(Task requirements)
Return the following records word for word, keeping every line exactly as it appears.

(Records from a data source)
+++
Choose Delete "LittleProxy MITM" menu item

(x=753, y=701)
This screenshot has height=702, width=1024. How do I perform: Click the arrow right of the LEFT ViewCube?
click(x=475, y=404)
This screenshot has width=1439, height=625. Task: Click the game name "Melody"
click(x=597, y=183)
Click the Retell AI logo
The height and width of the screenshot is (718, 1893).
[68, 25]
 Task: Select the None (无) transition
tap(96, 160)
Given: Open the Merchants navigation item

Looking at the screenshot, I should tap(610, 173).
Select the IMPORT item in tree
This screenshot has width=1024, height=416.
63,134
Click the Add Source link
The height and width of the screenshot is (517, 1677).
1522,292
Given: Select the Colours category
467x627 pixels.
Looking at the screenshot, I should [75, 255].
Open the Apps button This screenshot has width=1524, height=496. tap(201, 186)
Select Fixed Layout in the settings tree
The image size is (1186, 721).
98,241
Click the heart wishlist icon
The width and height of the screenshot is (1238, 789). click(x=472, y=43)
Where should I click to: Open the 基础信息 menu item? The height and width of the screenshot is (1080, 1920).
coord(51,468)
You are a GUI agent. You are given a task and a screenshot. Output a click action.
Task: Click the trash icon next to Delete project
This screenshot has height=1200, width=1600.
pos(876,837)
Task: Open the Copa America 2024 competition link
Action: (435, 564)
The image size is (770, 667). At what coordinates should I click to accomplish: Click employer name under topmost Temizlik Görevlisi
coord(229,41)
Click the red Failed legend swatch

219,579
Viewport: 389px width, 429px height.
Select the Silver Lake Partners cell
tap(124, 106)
+++
(Task solution)
Choose Delete "LittleProxy MITM" menu item

(x=753, y=701)
This screenshot has height=702, width=1024. How do I perform: Click the arrow right of the LEFT ViewCube?
click(x=475, y=404)
This screenshot has width=1439, height=625. Task: Click the game name "Melody"
click(x=597, y=183)
Click the Retell AI logo
The height and width of the screenshot is (718, 1893).
[68, 25]
 Task: Select the None (无) transition
tap(96, 160)
Given: Open the Merchants navigation item

Looking at the screenshot, I should tap(610, 173).
Select the IMPORT item in tree
This screenshot has width=1024, height=416.
63,134
Click the Add Source link
The height and width of the screenshot is (517, 1677).
1522,292
Given: Select the Colours category
467x627 pixels.
Looking at the screenshot, I should [75, 255].
Open the Apps button This screenshot has width=1524, height=496. tap(201, 186)
Select Fixed Layout in the settings tree
The image size is (1186, 721).
98,241
Click the heart wishlist icon
The width and height of the screenshot is (1238, 789). click(x=472, y=43)
Where should I click to: Open the 基础信息 menu item? The height and width of the screenshot is (1080, 1920).
coord(51,468)
You are a GUI agent. You are given a task and a screenshot. Output a click action.
Task: Click the trash icon next to Delete project
This screenshot has height=1200, width=1600.
pos(876,837)
Task: Open the Copa America 2024 competition link
Action: (435, 564)
The image size is (770, 667). At what coordinates should I click to accomplish: Click employer name under topmost Temizlik Görevlisi
coord(229,41)
Click the red Failed legend swatch

219,579
Viewport: 389px width, 429px height.
Select the Silver Lake Partners cell
tap(124, 106)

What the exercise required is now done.